# [TASKS TO PERFORM]
1) Answer each question from the passage on science versus other ways of explaining the world.
(a) For what does the writer grant that the other person's approach is as good as any other?
(b) What does the passage name as the only way that gives objective verification?
(c) What does the passage say has been shown about the arguments proposed to support ID?
2) Go on with the passage on science versus other ways of explaining the world, starting right after its final sentence.

# [SELECTED EXCERPT]
* * * * * * * * *

This is not what anyone has said. If anyone here is being dogmatic, it is you, because you cling to your alternate way of viewing the world, yet you have not one shred of evidence to back it up. When it comes to leading a fulfilling life, I daresay your fluffy spritualist approach is as good as any other, but when it comes to understanding the world around us, science beats it hands down.
That’s probably because you do not really understand what science actually is.
In the realm of trying to understand and explain the world and the universe that we observe around us, science is the only approach that makes sense. You cannot know anything unless you have a means of verifying it. Comparison of what we think we know with reality (i.e. science) is the only way that gives us this objective verification.
So, when we say that science does not have all the answers, we mean it. There are many fields of active research where scientists are pursuing some very hard questions.
OTOH, when we dismiss any other method of explaining the universe, we can legitimately do this because any methodology that compares theorising against the way reality actually behaves is a part of science. And any methodology that does not compare its theorising or speculation against reality is doomed to, at the very best, perpetual uncertainty, but more typically, failure. The arguments proposed to support ID have been shown to be both illogical and at odds with reality as we find it.

* * * * * * * * *

# [DATA PROVIDED]
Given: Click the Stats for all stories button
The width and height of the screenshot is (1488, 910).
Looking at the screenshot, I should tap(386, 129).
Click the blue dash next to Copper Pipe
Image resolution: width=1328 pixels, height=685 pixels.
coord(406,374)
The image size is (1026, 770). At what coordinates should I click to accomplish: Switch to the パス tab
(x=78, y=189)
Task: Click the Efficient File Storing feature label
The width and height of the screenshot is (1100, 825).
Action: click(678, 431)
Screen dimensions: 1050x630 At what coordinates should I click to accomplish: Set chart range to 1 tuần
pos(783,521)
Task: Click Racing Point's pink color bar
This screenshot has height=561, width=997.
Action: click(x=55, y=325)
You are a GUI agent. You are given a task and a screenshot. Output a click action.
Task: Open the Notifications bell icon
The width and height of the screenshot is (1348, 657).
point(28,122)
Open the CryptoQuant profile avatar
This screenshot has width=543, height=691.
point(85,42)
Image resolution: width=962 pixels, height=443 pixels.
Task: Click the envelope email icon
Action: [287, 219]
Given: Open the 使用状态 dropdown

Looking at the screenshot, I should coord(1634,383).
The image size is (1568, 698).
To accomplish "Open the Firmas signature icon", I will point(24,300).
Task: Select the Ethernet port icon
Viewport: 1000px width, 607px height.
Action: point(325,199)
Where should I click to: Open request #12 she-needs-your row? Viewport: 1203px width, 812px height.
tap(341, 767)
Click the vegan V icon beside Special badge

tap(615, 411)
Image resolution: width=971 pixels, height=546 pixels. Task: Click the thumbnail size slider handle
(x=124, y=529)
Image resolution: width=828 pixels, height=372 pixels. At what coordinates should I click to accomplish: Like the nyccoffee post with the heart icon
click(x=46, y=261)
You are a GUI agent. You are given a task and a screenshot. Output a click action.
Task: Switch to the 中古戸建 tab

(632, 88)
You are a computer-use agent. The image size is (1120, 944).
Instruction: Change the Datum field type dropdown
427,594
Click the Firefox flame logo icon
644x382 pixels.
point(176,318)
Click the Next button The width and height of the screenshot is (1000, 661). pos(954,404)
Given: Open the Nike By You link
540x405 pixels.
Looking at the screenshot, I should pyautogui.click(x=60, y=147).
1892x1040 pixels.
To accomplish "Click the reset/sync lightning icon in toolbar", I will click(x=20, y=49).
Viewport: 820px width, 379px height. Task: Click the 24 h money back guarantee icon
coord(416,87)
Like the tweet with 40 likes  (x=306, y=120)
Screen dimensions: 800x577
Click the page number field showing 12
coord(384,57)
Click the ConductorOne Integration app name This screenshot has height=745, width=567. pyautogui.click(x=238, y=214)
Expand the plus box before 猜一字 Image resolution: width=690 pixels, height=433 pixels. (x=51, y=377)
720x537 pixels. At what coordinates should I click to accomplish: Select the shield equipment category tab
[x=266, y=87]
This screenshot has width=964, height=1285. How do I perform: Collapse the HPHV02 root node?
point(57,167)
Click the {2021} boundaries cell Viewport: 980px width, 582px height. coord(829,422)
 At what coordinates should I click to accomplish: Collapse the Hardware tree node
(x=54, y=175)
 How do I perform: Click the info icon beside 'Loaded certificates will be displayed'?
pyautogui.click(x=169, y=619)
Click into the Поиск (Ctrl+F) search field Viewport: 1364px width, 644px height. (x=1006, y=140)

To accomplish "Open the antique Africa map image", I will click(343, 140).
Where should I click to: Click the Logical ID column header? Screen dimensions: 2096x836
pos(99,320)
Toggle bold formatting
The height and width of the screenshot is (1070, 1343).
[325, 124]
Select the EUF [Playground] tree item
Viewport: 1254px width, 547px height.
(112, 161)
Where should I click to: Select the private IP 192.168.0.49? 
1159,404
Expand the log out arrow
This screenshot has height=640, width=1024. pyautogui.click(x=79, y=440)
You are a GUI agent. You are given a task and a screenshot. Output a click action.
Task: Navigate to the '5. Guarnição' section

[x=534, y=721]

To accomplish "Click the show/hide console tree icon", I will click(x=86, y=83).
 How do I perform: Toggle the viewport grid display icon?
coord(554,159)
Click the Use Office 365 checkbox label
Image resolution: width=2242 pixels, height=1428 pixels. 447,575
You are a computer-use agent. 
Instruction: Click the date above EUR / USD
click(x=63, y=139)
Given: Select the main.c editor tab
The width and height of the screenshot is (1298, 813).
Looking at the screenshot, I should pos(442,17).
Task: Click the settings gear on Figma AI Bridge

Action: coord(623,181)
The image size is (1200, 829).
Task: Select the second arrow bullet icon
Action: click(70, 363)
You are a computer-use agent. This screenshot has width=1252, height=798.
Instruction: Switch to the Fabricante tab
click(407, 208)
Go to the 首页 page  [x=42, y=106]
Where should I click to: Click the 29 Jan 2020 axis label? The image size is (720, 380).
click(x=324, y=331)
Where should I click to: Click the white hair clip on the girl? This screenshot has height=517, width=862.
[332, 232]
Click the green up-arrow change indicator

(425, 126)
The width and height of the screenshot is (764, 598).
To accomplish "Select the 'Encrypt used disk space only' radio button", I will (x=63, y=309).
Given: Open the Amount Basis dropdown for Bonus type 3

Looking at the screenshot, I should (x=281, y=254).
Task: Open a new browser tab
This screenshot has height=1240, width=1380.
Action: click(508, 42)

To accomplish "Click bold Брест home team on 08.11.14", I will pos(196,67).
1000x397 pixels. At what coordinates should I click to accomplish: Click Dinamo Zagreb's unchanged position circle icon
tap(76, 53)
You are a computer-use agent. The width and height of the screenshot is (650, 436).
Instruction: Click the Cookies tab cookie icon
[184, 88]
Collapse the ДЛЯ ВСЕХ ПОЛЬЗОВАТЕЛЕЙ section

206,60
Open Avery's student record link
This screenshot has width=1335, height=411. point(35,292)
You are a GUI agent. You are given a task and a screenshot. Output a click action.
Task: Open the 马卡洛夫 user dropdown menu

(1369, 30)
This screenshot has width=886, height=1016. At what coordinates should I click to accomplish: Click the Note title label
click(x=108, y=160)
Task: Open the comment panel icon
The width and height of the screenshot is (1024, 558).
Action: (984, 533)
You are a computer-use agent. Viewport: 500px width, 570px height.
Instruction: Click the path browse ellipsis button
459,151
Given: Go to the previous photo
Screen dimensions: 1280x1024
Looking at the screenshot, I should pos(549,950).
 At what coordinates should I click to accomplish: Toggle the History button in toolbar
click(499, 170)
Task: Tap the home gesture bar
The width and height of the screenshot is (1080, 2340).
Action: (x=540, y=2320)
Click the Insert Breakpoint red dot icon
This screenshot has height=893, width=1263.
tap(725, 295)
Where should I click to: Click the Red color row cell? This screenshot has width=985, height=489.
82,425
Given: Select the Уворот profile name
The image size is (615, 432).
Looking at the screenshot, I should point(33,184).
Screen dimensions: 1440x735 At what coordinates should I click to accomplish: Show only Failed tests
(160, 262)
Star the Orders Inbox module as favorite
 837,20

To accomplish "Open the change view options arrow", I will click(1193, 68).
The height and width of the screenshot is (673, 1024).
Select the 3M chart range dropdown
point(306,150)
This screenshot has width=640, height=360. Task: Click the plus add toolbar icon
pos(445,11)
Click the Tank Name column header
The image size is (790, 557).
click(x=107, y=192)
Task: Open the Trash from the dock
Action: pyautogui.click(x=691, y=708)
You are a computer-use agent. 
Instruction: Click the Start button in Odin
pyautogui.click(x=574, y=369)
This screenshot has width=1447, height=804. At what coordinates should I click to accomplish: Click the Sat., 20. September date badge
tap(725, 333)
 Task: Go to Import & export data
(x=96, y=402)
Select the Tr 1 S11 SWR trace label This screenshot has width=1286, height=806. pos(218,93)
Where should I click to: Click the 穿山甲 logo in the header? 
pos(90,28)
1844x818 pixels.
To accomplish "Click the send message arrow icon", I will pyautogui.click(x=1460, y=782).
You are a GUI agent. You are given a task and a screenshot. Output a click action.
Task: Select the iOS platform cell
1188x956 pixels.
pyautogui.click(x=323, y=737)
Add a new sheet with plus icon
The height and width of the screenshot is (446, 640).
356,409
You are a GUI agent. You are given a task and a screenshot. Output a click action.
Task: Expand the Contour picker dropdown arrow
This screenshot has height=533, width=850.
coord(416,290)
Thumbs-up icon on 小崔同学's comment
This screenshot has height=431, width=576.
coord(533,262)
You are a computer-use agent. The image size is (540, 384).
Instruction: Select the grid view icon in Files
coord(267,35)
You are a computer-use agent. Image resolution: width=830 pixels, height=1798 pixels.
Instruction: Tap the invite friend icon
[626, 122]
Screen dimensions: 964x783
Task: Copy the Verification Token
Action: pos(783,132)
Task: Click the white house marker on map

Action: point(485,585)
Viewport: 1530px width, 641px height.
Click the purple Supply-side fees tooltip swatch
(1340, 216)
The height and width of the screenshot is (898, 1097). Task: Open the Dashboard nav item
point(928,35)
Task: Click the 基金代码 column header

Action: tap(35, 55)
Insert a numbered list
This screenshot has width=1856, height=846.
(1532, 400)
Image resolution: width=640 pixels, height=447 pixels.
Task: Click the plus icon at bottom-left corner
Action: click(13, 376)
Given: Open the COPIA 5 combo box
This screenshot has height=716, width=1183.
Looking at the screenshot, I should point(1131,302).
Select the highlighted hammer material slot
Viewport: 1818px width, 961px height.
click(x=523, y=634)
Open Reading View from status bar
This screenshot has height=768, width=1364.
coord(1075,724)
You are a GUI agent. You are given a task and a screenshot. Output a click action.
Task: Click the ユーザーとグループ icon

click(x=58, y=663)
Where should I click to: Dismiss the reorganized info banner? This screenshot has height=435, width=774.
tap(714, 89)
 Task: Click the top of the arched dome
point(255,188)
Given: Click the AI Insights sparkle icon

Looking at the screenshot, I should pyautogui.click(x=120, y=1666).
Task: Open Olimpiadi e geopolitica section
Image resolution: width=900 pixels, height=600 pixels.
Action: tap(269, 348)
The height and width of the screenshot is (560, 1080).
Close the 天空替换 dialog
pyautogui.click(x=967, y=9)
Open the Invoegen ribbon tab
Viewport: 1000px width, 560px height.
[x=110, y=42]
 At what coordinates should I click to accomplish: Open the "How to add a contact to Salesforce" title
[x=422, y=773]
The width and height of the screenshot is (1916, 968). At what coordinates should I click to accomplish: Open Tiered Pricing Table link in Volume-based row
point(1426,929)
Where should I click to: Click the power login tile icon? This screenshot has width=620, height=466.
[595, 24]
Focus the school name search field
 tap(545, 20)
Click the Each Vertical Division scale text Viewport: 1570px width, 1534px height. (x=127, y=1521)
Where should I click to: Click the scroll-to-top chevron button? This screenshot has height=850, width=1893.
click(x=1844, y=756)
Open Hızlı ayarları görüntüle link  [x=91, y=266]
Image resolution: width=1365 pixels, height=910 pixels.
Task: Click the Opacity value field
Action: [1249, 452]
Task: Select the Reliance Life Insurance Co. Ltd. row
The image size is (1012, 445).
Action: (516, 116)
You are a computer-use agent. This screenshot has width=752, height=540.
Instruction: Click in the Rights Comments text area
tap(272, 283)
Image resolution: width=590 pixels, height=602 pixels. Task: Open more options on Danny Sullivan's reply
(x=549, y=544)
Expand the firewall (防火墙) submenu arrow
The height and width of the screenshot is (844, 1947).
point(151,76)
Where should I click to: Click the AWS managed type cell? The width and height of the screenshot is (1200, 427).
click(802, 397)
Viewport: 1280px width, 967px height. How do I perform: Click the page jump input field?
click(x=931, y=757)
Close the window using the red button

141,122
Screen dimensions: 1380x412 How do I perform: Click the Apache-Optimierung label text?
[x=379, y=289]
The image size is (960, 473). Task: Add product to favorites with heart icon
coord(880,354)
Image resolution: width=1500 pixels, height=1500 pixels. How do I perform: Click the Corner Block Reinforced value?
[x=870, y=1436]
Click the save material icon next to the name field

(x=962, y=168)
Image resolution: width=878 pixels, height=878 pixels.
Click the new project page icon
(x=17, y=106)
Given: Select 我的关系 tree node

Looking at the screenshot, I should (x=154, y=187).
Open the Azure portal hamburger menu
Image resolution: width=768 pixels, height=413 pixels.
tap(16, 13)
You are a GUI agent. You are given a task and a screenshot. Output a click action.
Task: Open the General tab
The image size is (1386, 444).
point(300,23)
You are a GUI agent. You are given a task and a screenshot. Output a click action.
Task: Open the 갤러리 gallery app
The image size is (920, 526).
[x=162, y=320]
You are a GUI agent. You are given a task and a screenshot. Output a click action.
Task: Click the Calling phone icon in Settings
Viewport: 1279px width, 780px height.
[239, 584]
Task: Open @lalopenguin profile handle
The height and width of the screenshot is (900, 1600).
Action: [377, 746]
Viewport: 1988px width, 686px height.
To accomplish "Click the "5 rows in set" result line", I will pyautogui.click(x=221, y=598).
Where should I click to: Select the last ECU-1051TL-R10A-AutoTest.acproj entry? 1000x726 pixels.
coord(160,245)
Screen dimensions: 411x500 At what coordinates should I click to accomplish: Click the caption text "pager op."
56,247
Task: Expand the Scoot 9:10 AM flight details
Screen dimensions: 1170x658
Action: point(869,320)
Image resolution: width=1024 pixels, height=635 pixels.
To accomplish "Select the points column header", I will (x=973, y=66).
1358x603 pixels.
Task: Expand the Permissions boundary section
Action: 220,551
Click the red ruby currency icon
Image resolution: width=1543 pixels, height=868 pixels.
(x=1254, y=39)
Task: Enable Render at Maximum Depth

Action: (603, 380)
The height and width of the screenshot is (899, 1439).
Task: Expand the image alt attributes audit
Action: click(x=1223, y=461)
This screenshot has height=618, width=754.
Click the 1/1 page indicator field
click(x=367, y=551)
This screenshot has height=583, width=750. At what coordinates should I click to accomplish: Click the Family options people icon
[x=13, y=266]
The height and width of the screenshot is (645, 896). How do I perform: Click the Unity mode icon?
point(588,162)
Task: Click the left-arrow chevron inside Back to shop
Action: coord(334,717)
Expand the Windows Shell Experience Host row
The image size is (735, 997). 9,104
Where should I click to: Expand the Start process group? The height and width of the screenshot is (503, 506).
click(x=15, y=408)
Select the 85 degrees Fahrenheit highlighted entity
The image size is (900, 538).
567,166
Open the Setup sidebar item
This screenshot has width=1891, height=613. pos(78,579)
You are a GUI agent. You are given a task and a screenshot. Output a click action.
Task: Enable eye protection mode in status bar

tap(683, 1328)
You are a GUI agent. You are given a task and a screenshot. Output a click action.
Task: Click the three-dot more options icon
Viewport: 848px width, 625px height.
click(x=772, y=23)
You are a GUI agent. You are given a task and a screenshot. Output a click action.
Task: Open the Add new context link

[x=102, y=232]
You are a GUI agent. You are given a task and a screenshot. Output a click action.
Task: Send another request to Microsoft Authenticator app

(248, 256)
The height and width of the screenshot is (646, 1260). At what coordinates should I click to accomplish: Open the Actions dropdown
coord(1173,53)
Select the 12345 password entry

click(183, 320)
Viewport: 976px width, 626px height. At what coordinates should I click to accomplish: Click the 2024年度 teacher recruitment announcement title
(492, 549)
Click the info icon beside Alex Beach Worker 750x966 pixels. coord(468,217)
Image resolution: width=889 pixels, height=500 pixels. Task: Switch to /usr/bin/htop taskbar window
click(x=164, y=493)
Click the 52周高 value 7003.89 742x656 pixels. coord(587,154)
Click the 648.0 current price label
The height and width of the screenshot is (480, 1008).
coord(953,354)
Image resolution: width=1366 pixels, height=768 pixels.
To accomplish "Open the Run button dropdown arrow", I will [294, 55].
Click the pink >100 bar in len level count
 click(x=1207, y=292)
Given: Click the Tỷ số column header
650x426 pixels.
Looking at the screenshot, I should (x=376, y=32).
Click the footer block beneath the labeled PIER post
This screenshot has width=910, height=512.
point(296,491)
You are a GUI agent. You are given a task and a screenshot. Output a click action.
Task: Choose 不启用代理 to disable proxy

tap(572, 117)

* * * * * * * * *

# [WRITTEN ANSWERS]
1)
(a) Leading a fulfilling life.
(b) Comparing what we think we know with reality, which is science.
(c) They have been shown to be both illogical and at odds with reality as we find it.

2)
However, this in no way means that science conclusively denies a role for god. All we can say for sure is that there is no evidence of divine tinkering during the process of evolution. And that belief in such divine tinkering is irrational (and therefore, understandably human).
You have demonstrated this ignorance in your comments.
That’s an assertion you are free to make, of course. In this discussion, though, I will call on you to back it up. Show me how and why I am wrong, and I will accept the correction.
So forgive me if I interpret this as an inability to support your assertion, but what other choice do you leave me?
This seems to be the first time that you have admitted that belief in a deity is irrational. Perhaps you previously assumed that the term “irrational” carried some kind of negative connotation. I assure you, I have only used it in this discussion in a literal and factual way.
These two things are not connected.
I am sure that everyone here is quite happy to accept that you are a theist of some sort.
However, what we will not accept is your assertion that we need to grant equal validity to theistically-based explanations of how and why the world is the way it is.
Actually, you are wrong here. The subject of this blog entry is evolutionary biology. Therefore, science is the appropriate forum and frame of reference in which to hold any discussion. Whether any of us believe in god is not at issue, provided we do not permit that irrational belief to colour our interpretation of the evidence for MET.
Well, you seem to have taken it personally, but what has actually happened is this:
You have made comments on a scientific topic that cannot be supported by either rational argument or evidence, and those comments have been torn to shreds. (As an aside, the scientific literature is an even more difficult environment in which to make an argument without adequate evidence – scientists are really, really good at dissecting statements that have insufficient evidentiary support.)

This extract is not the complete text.